“My mum never hid her preference for me. She always showed it to my siblings that I was her favourite. That happens even till date”. She said.
“So, how do your siblings feel about it?” I asked.
“Ah, they hated me when we were younger but as we grew older, they realized that I wasn’t at fault. They understood that my mum was the guilty one. I did not seek to be favoured”. She responded. “So, do you have a favourite among your kids?” She asked.
“No, I don’t. Each child has his/her own individuality and I don’t believe it should be used as a basis for judging my love for them”. I said.
This discussion got me thinking about the extent parents go to manipulate their children; showing preference for a child and inadvertently breeding sibling rivalry. As much as I understand that it can be a difficult task not comparing child with child, I believe parents should always maintain a little restraint. Take a step back and think before talking or acting.

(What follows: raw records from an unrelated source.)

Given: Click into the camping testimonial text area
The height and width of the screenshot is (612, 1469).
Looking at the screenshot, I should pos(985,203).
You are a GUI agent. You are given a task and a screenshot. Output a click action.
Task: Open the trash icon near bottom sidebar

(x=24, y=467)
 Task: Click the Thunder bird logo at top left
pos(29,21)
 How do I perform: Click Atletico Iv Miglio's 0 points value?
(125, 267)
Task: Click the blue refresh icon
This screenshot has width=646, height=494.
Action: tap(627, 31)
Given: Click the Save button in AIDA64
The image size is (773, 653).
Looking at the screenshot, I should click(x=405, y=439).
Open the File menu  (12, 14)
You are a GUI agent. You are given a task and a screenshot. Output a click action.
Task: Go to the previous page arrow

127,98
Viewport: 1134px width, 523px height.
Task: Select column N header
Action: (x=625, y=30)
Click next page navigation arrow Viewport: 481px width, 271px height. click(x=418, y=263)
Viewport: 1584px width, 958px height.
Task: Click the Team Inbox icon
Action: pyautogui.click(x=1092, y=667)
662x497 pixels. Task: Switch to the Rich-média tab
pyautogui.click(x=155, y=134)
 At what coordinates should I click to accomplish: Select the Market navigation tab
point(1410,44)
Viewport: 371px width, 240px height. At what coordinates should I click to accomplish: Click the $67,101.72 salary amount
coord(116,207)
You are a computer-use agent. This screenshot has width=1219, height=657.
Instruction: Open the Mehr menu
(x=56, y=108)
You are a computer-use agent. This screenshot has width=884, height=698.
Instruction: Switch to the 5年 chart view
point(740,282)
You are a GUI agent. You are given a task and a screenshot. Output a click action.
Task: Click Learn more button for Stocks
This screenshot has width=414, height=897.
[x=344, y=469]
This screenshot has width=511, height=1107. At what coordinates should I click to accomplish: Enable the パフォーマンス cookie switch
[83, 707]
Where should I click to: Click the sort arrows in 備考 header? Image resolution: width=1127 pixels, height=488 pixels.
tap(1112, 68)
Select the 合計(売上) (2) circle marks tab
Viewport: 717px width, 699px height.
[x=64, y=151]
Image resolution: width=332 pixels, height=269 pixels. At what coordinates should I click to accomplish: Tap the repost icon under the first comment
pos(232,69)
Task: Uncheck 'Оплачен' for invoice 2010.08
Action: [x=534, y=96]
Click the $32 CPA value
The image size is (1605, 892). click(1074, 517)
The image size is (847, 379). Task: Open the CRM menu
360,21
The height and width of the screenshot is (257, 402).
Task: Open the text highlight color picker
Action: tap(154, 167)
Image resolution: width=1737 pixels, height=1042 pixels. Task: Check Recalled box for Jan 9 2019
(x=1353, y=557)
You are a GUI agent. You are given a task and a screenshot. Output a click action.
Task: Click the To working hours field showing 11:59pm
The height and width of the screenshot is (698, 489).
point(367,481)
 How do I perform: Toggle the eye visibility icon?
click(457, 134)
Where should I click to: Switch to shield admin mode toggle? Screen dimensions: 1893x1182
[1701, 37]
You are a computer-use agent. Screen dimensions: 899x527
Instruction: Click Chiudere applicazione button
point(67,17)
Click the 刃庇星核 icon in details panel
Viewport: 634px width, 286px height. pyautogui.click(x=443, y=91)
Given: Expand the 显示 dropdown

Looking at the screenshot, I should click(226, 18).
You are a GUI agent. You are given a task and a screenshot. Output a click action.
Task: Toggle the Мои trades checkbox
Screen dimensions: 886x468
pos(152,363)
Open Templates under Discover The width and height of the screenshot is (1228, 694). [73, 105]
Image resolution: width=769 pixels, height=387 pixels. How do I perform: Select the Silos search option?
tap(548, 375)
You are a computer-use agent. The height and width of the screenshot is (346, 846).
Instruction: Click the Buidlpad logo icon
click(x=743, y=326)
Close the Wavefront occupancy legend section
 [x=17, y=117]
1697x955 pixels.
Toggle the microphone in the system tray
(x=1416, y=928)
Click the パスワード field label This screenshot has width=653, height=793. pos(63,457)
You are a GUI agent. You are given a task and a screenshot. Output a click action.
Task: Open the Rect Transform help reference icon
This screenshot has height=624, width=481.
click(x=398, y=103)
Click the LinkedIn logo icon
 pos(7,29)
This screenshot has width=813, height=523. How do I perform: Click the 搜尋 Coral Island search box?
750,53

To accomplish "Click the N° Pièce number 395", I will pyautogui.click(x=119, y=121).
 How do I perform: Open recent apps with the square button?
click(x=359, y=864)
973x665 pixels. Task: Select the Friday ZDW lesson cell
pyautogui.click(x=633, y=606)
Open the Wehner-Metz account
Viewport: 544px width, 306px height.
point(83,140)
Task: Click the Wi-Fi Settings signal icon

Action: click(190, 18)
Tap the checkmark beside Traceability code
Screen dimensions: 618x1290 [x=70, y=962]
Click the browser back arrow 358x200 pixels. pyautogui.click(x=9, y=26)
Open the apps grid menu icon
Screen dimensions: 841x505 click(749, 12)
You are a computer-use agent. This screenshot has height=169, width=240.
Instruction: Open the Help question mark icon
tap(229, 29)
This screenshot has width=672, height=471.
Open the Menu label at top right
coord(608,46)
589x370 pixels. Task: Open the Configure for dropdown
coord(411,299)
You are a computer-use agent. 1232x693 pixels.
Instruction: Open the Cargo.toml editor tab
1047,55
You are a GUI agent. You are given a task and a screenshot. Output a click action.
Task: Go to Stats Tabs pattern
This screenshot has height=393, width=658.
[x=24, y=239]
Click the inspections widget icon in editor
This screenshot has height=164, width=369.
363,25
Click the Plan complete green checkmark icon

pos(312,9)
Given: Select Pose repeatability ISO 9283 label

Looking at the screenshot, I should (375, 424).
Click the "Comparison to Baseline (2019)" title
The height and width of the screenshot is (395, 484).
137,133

Children would always fight for the attention and acceptance of their parents. A wise parent will however treat each child as an individual, noting their individual temperaments and uniqueness. Each child cannot be the same. While some children are very brilliant and excel in academics, some may be poor in academics but perform excellently at handicraft. Another may be gifted in music, while another may be gifted in administration.
I applaud the siblings of this lady for rising above sibling rivalry as she stated that she still gets the preferential treatment till date; but not all cases end well. Some siblings have gone as far as hurting the favoured sibling or in some cases, living the rest of their lives hating the sibling because of a rivalry that was bred and watered by their parents.
The victim sibling begins to wonder where he/she went wrong; forgetting that the favouritism received from the parent/s had resulted in his/her becoming a victim.
Food for thought for Parents:
Why make your children become estranged from each other by fostering sibling rivalry? It is even more difficult when you are gone as you would no longer be there to bind them together as a family.